▸ Reading passage
————————

That's it from the Siambr for today.
Senedd Live will be back on Tuesday 11 July.
That's it from the Siambr for today.
Senedd Live will be back on Tuesday 11 July.
Cabinet Secretary for Communities and Children Carl Sargeant says he was "slightly astounded" by Neil Hamilton's contribution.
He says he is " genuinely concerned" about "a clear spike" in hate crime around the time of the referendum and following the terrorist attacks in London and Manchester.
Mr Hamilton questions "the explosion of hate crime associated with Brexit".
He says "there has been an active trawling of hate post-Brexit and you can find it if you want it".
He adds, "almost anything can be recorded today as hate crime".
Minister for Lifelong Learning and Welsh Language Alun Davies points out the Welsh Government's intention to publish a White Paper for consultation in the National Eisteddfod on provision for a new Welsh Language Bill.
He says action is being taken already to promote and facilitate the use of Welsh across communities and workplaces, in formal and informal settings.
He also draws attention to the establishment of a planning board to advise on a national programme to promote the use of the Welsh language.

————————

▸ Data for analysis
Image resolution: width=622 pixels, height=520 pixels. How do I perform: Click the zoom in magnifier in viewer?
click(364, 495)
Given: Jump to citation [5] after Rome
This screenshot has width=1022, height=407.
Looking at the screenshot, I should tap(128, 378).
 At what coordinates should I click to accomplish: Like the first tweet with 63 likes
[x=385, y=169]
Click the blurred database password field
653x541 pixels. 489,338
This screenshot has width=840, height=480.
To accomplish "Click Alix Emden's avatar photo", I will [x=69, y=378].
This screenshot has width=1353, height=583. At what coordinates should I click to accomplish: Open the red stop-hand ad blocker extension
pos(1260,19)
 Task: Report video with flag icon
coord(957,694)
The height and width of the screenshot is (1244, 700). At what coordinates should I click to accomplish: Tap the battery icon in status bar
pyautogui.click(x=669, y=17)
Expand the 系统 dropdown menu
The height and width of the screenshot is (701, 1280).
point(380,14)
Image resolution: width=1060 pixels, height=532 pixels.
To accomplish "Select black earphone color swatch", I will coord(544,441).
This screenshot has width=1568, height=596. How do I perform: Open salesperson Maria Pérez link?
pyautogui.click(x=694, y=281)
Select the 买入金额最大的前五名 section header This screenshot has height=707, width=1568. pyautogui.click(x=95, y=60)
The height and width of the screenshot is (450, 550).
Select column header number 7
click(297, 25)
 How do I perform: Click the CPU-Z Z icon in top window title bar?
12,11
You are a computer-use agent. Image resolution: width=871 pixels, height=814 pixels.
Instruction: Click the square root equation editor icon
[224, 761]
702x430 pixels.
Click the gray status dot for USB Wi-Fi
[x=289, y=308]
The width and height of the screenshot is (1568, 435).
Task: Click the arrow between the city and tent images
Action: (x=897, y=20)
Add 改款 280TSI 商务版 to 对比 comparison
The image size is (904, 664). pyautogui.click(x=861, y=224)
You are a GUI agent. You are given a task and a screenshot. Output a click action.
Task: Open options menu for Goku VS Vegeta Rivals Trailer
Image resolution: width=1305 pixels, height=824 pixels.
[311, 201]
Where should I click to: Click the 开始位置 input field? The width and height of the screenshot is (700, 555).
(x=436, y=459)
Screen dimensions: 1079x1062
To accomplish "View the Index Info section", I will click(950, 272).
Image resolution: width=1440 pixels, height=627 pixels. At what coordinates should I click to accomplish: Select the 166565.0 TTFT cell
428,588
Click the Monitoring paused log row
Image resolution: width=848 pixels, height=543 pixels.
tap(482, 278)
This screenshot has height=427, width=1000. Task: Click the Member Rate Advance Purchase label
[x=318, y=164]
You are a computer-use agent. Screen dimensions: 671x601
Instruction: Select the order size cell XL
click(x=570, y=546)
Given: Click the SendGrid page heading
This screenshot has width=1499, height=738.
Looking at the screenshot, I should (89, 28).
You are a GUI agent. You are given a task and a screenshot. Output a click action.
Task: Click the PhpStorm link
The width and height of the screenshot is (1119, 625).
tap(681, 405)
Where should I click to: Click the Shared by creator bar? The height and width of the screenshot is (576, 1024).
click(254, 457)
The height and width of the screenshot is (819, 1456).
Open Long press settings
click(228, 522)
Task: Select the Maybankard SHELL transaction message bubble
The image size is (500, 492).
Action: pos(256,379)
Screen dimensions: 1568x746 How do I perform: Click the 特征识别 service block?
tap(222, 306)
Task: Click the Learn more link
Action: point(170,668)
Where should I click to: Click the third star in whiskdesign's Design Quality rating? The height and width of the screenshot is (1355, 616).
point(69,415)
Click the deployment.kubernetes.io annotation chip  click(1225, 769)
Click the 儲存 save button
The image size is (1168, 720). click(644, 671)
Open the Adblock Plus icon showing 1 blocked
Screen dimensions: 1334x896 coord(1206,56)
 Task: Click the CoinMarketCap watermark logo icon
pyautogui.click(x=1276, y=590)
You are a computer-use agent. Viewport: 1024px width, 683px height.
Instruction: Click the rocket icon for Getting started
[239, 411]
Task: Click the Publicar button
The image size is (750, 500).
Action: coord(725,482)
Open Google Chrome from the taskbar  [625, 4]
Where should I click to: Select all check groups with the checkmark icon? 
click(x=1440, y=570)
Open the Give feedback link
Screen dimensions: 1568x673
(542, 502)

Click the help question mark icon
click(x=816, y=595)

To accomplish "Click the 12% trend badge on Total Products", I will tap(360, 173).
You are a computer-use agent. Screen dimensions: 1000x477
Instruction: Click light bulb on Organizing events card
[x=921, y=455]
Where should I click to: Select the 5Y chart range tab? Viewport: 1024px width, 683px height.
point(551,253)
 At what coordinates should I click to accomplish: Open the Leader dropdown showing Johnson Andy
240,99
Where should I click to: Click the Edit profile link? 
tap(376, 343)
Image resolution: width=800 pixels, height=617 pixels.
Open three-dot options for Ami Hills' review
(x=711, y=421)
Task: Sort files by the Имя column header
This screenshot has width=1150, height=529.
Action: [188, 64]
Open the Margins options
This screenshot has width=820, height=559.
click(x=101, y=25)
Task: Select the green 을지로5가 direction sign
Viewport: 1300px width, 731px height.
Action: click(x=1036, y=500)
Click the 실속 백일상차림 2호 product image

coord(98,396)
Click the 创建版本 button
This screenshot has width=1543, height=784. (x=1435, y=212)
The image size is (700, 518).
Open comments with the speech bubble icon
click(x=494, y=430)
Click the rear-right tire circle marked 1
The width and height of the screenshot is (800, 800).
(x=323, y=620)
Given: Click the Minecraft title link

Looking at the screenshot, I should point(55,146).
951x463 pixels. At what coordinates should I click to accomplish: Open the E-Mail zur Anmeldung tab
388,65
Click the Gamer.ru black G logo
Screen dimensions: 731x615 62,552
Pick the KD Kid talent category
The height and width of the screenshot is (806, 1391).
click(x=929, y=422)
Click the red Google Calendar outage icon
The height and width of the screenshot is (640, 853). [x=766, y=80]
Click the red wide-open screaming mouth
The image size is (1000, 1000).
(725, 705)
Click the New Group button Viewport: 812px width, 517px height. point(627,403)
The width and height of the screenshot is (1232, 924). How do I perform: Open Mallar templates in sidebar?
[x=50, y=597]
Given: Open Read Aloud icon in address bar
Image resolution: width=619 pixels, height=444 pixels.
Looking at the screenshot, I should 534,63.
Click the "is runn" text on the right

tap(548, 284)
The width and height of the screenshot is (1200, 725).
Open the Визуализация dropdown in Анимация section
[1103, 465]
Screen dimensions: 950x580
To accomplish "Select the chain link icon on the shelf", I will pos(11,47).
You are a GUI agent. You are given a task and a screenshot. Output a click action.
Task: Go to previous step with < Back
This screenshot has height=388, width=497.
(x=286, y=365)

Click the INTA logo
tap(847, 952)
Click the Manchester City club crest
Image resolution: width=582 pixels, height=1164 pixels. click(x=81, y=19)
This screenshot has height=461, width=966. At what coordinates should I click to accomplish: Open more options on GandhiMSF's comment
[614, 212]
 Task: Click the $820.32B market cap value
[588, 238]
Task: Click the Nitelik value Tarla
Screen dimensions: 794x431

————————

▸ What is required
Summarize the Senedd Live text in two sentences.

▸ Response box
Carl Sargeant says he is concerned about a clear spike in hate crime around the referendum and after the terrorist attacks in London and Manchester, while Neil Hamilton questions the explosion of hate crime associated with Brexit and says almost anything can now be recorded as hate crime. Alun Davies notes the plan to publish a White Paper on a new Welsh Language Bill, current action to promote Welsh, and a new planning board for a national programme, and the coverage closes by saying Senedd Live will return on Tuesday 11 July.